## Your goal
Tally the lines below that contain "computer". The number is the whole answer.

(Dataset items)
══════════════════════════════

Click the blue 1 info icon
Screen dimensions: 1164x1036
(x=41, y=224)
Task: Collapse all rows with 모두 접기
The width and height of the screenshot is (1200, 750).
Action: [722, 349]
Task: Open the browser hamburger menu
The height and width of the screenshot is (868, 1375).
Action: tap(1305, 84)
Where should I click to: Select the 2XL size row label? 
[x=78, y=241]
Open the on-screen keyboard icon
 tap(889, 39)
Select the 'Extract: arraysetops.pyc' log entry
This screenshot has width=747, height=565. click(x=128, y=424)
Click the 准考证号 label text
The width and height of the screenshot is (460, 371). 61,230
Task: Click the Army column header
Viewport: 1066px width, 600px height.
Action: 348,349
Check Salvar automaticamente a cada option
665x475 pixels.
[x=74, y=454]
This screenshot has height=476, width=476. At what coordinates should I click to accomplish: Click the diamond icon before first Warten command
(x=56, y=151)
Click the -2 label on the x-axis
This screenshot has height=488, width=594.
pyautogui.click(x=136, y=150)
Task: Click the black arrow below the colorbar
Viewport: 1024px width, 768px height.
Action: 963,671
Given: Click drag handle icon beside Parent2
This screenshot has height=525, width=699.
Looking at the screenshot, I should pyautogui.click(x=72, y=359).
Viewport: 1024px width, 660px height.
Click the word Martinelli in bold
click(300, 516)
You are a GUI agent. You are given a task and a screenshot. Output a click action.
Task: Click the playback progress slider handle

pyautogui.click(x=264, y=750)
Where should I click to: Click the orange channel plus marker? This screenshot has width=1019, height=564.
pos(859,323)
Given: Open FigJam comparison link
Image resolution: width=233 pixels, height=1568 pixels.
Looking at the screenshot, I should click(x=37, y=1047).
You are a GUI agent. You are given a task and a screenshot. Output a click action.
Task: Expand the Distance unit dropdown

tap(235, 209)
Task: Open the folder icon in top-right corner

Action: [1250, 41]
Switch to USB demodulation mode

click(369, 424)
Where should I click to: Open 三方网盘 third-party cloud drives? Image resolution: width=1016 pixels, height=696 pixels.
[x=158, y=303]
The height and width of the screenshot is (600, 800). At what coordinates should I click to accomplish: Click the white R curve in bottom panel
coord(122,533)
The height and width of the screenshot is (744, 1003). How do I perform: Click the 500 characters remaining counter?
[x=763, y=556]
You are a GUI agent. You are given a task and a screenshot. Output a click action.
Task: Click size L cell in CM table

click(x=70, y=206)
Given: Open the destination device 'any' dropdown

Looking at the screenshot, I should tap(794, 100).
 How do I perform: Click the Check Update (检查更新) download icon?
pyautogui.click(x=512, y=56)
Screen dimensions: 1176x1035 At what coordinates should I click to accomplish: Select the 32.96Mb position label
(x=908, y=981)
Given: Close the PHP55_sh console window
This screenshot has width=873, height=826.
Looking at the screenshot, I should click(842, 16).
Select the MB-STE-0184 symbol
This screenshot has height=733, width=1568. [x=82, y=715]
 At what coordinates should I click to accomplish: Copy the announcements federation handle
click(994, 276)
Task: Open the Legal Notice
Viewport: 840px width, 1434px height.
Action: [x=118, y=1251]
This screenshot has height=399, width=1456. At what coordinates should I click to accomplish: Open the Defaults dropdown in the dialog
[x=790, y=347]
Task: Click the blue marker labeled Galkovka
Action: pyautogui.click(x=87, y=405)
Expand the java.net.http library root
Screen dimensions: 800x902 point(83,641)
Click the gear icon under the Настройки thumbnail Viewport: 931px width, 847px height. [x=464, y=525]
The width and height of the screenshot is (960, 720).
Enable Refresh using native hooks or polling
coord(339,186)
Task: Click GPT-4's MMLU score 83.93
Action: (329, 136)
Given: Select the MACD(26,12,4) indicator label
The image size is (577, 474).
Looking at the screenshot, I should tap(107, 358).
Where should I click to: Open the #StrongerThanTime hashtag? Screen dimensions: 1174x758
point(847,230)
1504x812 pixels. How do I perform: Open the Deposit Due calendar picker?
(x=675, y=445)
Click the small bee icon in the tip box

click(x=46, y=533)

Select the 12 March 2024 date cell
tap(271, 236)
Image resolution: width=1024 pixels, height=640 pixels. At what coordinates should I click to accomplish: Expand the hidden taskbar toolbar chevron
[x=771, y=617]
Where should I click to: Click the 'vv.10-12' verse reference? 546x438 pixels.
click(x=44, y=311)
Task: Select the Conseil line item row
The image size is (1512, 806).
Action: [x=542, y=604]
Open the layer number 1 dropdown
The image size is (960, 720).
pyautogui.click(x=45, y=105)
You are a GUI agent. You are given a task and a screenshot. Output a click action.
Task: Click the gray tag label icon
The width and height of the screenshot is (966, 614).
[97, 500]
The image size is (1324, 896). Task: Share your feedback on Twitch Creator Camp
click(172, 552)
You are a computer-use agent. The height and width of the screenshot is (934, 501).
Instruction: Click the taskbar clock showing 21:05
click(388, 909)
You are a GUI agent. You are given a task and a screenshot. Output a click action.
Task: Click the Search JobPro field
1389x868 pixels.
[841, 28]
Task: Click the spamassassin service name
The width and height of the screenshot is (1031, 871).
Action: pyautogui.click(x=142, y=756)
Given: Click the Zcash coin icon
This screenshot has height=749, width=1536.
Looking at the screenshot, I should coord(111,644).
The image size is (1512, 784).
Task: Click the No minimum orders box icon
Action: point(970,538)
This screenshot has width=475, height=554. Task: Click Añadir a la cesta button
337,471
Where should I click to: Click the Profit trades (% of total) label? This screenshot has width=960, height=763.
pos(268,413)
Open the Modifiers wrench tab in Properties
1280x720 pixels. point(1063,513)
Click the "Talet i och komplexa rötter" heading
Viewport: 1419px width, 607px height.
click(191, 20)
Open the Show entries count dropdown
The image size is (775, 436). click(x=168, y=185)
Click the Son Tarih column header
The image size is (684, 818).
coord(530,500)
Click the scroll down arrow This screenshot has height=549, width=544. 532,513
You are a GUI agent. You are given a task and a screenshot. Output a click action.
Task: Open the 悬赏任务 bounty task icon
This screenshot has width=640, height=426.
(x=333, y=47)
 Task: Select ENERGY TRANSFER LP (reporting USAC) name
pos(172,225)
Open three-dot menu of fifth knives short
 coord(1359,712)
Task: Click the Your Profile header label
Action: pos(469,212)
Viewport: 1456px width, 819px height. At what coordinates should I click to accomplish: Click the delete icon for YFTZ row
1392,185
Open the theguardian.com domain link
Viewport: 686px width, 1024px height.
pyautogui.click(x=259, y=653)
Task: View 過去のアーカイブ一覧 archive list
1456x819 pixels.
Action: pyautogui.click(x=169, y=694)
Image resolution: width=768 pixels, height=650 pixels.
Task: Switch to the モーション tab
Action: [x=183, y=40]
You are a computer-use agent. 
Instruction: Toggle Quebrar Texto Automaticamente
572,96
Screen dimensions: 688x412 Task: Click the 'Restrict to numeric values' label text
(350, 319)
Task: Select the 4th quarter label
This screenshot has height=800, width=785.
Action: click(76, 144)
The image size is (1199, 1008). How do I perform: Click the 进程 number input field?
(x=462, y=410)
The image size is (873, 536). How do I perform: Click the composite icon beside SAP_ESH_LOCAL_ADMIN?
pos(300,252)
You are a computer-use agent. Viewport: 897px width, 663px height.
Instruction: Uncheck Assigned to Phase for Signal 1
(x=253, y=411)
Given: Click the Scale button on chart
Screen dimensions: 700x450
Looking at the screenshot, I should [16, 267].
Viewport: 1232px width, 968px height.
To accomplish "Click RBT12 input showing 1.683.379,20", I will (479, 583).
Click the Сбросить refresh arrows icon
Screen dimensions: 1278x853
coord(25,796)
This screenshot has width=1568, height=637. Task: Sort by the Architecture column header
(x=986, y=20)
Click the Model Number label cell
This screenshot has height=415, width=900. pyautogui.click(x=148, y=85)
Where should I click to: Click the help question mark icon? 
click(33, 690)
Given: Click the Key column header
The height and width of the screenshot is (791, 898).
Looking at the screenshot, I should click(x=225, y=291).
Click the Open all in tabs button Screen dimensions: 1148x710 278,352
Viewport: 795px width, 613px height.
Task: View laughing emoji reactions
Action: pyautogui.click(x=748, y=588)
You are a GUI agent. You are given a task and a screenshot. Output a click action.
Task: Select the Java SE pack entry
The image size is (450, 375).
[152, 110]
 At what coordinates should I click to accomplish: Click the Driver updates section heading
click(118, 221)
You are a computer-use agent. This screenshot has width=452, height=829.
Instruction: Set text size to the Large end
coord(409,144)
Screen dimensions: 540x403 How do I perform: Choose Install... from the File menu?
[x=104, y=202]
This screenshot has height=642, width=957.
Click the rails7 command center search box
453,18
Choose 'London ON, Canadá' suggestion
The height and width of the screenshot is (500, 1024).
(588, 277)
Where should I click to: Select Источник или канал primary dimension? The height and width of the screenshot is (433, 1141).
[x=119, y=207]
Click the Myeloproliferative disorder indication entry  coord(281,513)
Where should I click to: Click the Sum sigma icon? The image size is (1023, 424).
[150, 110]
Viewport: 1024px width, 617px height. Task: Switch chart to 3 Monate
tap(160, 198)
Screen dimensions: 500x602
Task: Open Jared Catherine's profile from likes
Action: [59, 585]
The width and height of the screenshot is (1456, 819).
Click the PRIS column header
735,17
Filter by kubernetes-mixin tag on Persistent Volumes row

══════════════════════════════

## Worked solution
4